Maintenant, si nous rentrons dans le détail, voici ce que je pense de chaque saison :


-La première avait un vrai dynamisme, avec un vrai fil rouge discret, qui se concluait de manière intéressante. On nous présentait les personnages, l’univers et les scénarios étaient bien écrits : à un détail près. Dans les deux premiers épisodes, j’arrivais sans trop de problèmes à deviner la fin de l’épisode à cause d’un élément qu’ils mettent généralement vingt, vingt-cinq minutes à comprendre.
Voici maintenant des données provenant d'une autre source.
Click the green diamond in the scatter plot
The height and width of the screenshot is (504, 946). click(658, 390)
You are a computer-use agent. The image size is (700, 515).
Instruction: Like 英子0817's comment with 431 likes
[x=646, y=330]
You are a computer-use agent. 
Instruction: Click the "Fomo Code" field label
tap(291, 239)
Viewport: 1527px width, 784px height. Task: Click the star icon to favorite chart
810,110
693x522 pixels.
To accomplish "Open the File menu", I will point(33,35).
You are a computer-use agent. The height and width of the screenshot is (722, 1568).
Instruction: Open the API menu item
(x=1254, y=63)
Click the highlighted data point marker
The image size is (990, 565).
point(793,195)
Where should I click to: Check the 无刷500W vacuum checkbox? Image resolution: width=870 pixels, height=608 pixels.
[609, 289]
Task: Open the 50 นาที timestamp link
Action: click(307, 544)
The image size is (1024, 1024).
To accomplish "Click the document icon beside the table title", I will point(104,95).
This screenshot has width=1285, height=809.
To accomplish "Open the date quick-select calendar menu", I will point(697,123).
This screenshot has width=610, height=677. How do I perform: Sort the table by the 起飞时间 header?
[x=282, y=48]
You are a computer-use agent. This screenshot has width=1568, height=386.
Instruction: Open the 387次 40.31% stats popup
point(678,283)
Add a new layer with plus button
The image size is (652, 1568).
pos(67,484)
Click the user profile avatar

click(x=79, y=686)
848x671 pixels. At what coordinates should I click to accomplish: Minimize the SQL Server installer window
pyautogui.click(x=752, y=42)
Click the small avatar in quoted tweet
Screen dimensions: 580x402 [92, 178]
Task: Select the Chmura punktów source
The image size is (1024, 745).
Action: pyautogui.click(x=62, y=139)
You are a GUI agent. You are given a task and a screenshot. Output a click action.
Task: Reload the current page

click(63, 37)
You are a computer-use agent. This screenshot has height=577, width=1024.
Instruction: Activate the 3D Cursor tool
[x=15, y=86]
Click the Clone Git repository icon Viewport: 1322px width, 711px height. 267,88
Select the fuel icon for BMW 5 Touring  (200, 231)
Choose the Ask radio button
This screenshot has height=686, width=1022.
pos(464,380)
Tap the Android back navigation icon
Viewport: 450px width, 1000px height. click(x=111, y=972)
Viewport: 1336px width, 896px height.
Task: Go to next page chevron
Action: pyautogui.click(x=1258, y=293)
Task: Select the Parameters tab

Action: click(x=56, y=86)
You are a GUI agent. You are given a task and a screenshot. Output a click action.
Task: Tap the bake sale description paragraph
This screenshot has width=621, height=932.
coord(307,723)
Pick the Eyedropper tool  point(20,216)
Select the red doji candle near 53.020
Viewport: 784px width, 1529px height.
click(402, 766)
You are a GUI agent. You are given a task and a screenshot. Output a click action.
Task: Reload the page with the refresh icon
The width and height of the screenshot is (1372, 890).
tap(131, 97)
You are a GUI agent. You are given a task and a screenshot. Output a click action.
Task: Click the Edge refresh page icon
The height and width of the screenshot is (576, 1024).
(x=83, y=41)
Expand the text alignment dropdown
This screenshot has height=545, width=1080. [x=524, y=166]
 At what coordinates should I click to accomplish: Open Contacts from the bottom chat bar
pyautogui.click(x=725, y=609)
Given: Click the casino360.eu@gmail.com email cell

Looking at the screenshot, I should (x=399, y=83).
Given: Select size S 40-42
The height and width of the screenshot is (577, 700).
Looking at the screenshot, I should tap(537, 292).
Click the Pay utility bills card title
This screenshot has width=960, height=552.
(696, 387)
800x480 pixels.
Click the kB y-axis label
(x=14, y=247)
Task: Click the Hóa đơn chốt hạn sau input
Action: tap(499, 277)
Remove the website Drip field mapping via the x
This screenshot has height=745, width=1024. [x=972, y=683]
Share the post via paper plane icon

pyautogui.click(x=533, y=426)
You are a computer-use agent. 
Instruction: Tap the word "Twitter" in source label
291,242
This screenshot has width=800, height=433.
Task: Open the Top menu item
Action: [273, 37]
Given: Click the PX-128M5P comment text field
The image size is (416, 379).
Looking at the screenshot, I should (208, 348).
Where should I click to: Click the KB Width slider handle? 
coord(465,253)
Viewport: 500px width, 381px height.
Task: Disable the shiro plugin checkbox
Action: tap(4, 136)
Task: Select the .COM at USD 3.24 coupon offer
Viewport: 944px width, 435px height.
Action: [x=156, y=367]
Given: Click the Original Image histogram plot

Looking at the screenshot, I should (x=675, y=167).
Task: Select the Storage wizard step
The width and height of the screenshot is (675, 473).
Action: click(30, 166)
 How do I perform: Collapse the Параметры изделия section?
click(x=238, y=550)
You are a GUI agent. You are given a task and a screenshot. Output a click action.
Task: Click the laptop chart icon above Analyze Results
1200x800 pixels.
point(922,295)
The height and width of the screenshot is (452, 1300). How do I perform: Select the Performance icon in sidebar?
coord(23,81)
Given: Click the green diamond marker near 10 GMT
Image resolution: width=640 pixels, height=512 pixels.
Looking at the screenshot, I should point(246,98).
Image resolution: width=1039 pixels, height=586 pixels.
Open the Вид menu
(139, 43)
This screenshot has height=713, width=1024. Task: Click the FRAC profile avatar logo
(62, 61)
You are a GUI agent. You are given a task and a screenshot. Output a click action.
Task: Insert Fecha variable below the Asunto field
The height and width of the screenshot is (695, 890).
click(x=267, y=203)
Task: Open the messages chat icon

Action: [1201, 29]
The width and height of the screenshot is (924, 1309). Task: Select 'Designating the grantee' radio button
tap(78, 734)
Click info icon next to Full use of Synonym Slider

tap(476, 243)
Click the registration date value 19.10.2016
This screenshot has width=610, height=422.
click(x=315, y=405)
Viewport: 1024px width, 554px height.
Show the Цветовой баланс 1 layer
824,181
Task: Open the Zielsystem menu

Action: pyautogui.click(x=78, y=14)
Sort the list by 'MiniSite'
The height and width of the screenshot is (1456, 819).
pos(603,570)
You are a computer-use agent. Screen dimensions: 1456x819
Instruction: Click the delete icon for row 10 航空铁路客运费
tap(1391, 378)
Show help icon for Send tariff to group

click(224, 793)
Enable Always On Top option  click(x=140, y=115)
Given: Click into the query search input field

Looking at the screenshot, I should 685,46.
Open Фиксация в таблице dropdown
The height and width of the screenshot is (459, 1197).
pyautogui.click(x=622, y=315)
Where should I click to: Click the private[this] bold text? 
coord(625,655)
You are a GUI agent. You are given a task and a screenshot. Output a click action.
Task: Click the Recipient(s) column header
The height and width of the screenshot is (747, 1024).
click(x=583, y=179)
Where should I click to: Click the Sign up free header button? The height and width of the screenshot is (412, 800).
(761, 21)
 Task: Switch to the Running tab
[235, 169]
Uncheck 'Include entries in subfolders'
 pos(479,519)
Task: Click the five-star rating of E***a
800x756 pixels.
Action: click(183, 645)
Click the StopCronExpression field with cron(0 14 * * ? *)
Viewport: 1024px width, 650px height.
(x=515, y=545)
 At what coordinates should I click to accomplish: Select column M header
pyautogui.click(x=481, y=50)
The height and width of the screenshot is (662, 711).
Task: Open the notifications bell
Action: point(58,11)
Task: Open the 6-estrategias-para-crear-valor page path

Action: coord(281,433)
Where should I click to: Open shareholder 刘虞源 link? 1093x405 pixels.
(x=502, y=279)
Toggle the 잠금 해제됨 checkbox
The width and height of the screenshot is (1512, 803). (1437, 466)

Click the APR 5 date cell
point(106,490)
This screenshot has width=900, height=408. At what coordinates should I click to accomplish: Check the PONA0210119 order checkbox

Je ne cherche pas à dire que je suis d’une intelligence extrêmement élevée, simplement que c’est un peu difficile de considérer tel personnage comme un génie quand la solution pendouille au bout de son nez. Il y a évidemment des explications pour justifier tout ceci mais ça gâchait, au début, un peu mon appréciation de la série. Par chance, dès le troisième épisode de la saison 1, les bonhommes ont su me prouver qu’ils avaient le potentiel pour me plaire ;


-La saison 2 n’a fait que confirmer ce choix : scénarios intelligents, mises en scène qui s’épanouissaient de plus en plus, avec les personnages et le succès du « blog » de John. Bref, j’avais de quoi être satisfaite, surtout avec LE final qui avait de quoi nous faire hurler, tant l’attente pour résoudre le cliffhanger allait être long (comprenez bien, du fait de l’emploi du temps surchargé des deux acteurs principaux, ce n’était pas un an mais au moins deux ans qu’il fallait attendre). Avec le recul, j’exprimerai peut-être une petite remarque : faire la Chute de Reichenbach aussi tôt rendait le personnage de Moriarty très sous-exploité puisqu’on ne l’avait vu, au fond, que deux épisodes et demi sur six. Et comme après, les seules réapparitions allaient être difficiles…


-Néanmoins, la saison 3 réussissait à relever le niveau et à faire revenir le détective avec brio, bien que, encore une fois, je trouve le personnage du colonel Moran sous-exploité (il est à peine le méchant du premier épisode) et l’annonce de la survivance de Sherlock Holmes quelque peu… bâclée. S’en aller à penser que ça allait être le fil conducteur de l’enquête, la fin, ambiguë, me laisse un goût amer parce que… même si c’est l’explication la plus crédible, ça reste quand même pas sûre ! Un peu énervant. Enfin, en parlant d’énervant, je pense qu’on peut donner la palme au personnage de Charles Augustus Magnussen, supposément grand méchant reprenant le flambeau de Moriarty et qui… est aussi crédible qu’une piñata en forme de dragon. Et le cliffhanger ! mais alors, je l’avais TELLEMENT vu venir le Mystère-en-fin-de-saison-qui-est-tellement-gros-qu’on-n’arrivera-pas-le-gérer-dans-la-saison-prochaine !
Bon après le problème vient aussi de l’attente (trois ans voire quatre, disait-on à l’époque), qui a fait gonfler les espérances au point qu’on allait forcément être déçu… mais quand même !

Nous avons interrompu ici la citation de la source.